» Work instructions: Which lines of the records below contain the string "Filter"? Report each of them.

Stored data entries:
┄┄┄┄┄┄┄┄┄┄┄┄┄┄┄┄┄┄┄┄

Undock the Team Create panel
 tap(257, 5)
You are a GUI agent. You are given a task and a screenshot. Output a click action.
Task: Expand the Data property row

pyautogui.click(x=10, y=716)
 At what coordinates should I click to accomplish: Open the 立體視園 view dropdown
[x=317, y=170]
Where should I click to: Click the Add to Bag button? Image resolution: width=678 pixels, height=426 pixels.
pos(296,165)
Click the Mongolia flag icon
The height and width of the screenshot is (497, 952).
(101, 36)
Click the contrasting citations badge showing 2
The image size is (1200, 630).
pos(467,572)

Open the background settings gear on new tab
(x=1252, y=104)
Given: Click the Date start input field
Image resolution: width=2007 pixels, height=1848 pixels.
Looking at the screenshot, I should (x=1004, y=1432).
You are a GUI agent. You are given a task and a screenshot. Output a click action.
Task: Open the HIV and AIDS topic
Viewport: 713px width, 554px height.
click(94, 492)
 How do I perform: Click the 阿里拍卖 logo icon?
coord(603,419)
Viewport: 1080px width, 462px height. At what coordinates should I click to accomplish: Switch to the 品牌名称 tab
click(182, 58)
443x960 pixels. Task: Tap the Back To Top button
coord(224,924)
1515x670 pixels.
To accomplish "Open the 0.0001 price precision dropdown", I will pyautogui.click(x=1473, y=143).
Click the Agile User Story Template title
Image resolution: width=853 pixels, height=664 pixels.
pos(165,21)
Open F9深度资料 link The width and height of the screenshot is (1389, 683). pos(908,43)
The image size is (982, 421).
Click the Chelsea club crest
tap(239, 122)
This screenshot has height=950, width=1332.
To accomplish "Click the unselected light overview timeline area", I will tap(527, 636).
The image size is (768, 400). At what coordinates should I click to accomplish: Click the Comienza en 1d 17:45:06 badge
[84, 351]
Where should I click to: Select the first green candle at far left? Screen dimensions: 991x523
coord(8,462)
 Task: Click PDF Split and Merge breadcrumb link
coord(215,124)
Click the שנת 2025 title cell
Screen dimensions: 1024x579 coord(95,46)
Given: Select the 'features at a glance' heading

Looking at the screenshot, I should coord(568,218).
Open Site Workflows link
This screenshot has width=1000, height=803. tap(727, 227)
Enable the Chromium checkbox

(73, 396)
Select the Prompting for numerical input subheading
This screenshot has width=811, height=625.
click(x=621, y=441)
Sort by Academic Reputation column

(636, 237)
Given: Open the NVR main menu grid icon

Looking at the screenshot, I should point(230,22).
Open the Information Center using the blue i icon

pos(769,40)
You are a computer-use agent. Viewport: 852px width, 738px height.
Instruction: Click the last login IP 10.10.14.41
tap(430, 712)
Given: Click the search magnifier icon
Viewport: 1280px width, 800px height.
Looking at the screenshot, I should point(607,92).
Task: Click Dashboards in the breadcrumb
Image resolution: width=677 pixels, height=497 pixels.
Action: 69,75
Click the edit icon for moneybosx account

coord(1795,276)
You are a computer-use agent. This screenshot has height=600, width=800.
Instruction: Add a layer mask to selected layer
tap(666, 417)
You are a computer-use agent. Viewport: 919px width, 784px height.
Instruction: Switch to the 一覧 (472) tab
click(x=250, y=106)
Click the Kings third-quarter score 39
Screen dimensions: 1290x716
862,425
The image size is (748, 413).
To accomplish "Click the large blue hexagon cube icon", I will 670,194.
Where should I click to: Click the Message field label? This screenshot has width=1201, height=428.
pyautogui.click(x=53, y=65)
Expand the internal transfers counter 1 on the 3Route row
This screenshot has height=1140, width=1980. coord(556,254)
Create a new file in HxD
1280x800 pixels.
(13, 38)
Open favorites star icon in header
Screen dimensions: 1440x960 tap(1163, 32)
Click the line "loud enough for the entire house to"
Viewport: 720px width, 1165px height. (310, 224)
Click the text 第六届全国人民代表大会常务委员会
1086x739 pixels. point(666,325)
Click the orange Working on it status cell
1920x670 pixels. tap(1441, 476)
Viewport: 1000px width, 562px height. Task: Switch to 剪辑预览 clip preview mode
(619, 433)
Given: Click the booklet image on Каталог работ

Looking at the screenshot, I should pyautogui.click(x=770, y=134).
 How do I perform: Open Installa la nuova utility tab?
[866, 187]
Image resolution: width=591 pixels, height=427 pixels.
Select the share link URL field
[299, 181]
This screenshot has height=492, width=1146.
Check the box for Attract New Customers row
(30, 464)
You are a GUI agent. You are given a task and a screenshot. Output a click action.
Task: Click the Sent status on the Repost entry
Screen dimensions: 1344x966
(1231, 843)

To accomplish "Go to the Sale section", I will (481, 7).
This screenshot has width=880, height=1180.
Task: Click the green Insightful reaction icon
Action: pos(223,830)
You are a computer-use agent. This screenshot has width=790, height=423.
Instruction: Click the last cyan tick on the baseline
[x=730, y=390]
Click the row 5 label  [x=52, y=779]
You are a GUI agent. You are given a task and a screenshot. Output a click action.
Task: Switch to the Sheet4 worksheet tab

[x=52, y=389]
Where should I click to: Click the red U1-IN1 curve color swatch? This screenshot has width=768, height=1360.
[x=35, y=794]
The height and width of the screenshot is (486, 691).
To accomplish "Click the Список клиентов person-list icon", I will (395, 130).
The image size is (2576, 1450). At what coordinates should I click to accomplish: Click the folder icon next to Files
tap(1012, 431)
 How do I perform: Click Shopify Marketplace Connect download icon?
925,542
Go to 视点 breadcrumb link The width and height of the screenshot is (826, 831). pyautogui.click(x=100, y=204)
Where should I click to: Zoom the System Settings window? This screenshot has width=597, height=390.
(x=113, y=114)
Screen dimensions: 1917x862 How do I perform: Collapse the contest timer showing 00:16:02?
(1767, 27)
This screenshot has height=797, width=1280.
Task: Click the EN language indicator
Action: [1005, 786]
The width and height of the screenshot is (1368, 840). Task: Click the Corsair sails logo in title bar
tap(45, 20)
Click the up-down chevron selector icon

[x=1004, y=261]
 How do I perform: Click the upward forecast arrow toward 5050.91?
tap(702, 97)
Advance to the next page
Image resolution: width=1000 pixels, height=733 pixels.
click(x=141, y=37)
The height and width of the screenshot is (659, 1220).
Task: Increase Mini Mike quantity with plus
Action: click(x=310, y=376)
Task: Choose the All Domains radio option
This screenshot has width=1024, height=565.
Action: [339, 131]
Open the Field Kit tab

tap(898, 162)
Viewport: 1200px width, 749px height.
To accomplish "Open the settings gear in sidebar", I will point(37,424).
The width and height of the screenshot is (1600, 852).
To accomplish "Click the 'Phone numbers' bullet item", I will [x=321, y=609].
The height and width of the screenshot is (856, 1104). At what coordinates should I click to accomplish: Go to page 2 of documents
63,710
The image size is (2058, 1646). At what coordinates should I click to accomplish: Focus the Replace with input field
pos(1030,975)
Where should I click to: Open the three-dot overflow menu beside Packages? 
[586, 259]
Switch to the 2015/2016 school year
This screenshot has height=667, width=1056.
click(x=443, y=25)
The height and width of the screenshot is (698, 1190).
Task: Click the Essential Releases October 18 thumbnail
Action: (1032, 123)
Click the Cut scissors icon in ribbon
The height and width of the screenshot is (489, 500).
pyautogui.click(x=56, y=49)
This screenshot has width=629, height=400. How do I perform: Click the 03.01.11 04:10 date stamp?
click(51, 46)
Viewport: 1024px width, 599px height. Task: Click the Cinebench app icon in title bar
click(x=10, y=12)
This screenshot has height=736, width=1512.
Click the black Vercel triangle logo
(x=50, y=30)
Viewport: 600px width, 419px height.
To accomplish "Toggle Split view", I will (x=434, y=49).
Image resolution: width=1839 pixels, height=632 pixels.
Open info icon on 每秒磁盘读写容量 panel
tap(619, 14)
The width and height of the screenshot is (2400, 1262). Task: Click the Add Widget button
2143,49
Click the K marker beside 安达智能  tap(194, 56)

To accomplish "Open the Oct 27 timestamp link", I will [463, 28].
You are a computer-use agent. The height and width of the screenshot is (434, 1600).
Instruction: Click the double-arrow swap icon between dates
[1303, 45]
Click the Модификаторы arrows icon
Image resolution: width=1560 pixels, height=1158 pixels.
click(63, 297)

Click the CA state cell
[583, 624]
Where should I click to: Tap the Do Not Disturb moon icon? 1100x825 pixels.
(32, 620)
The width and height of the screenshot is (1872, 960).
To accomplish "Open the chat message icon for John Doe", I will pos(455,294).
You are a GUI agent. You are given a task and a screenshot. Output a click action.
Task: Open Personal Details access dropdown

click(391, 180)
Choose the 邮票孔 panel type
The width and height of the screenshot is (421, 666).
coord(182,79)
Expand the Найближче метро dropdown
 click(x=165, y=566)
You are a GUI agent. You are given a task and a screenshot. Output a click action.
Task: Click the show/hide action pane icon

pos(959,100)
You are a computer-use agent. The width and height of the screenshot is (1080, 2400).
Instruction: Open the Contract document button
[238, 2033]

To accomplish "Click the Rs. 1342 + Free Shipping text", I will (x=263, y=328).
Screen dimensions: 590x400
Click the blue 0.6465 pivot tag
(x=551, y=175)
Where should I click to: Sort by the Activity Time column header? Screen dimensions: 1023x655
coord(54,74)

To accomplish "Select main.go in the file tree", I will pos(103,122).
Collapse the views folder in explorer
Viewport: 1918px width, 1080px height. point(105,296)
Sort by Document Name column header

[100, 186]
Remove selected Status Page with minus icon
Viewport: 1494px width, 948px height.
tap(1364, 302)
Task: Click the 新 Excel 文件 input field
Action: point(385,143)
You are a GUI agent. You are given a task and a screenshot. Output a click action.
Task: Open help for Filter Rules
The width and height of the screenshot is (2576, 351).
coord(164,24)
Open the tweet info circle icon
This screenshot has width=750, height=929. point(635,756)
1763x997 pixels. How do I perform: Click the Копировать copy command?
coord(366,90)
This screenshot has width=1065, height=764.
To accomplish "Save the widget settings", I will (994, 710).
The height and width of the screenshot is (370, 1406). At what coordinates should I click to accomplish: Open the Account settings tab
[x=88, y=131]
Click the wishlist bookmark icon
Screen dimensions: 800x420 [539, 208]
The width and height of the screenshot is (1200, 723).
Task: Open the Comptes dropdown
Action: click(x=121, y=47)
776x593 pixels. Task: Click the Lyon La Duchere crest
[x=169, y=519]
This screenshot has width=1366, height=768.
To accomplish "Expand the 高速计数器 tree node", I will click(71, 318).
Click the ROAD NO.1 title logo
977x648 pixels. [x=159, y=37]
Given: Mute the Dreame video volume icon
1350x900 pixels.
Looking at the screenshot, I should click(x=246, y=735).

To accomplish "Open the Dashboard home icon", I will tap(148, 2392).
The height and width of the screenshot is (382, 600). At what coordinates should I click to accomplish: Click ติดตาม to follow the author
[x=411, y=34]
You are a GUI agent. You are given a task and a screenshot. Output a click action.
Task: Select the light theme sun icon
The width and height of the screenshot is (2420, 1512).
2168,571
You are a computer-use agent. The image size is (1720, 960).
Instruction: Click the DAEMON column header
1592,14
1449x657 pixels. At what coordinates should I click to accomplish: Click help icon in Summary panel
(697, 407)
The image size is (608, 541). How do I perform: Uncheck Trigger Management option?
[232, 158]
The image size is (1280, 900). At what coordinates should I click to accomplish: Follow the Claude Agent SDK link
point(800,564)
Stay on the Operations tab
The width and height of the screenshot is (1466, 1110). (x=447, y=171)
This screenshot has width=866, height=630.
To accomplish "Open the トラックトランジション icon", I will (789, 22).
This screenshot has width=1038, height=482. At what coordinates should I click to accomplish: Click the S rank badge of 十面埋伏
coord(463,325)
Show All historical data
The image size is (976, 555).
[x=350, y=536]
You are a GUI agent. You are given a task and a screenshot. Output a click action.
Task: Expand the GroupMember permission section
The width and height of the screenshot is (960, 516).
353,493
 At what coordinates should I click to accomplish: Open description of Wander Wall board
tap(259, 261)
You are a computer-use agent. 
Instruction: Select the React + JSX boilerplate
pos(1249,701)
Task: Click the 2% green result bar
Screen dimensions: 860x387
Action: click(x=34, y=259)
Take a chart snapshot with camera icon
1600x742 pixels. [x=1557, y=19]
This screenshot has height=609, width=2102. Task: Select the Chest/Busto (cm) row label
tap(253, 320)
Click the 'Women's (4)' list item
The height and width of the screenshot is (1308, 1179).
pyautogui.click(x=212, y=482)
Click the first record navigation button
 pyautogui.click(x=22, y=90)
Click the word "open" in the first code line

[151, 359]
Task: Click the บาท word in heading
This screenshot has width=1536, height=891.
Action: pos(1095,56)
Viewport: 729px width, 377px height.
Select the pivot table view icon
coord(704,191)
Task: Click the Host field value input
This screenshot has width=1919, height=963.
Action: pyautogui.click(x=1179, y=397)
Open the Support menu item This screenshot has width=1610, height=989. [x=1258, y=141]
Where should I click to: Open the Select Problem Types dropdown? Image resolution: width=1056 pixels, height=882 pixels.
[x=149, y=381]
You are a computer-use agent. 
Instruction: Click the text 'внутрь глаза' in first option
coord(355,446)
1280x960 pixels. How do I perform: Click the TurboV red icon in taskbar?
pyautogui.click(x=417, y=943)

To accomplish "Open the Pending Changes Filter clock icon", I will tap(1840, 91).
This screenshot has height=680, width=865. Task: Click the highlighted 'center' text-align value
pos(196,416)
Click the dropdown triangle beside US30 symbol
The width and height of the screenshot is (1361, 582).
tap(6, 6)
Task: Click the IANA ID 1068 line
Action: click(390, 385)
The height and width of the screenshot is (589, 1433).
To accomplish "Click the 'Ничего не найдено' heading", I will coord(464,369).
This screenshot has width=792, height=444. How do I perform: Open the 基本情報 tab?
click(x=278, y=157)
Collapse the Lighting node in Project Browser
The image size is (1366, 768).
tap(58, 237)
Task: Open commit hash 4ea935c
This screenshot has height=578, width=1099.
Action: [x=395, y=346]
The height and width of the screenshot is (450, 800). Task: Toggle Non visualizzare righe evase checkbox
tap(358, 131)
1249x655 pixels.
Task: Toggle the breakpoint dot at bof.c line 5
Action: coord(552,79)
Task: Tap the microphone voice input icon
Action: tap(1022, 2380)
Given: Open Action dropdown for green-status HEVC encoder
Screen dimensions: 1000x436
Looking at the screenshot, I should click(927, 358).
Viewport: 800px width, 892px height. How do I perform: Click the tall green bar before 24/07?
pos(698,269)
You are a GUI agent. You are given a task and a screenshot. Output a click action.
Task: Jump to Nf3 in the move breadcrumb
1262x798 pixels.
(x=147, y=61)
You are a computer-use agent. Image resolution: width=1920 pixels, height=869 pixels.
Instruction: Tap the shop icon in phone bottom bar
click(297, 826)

┄┄┄┄┄┄┄┄┄┄┄┄┄┄┄┄┄┄┄┄

» Solution:
Task: Open help for Filter Rules
To accomplish "Open the Pending Changes Filter clock icon", I will tap(1840, 91).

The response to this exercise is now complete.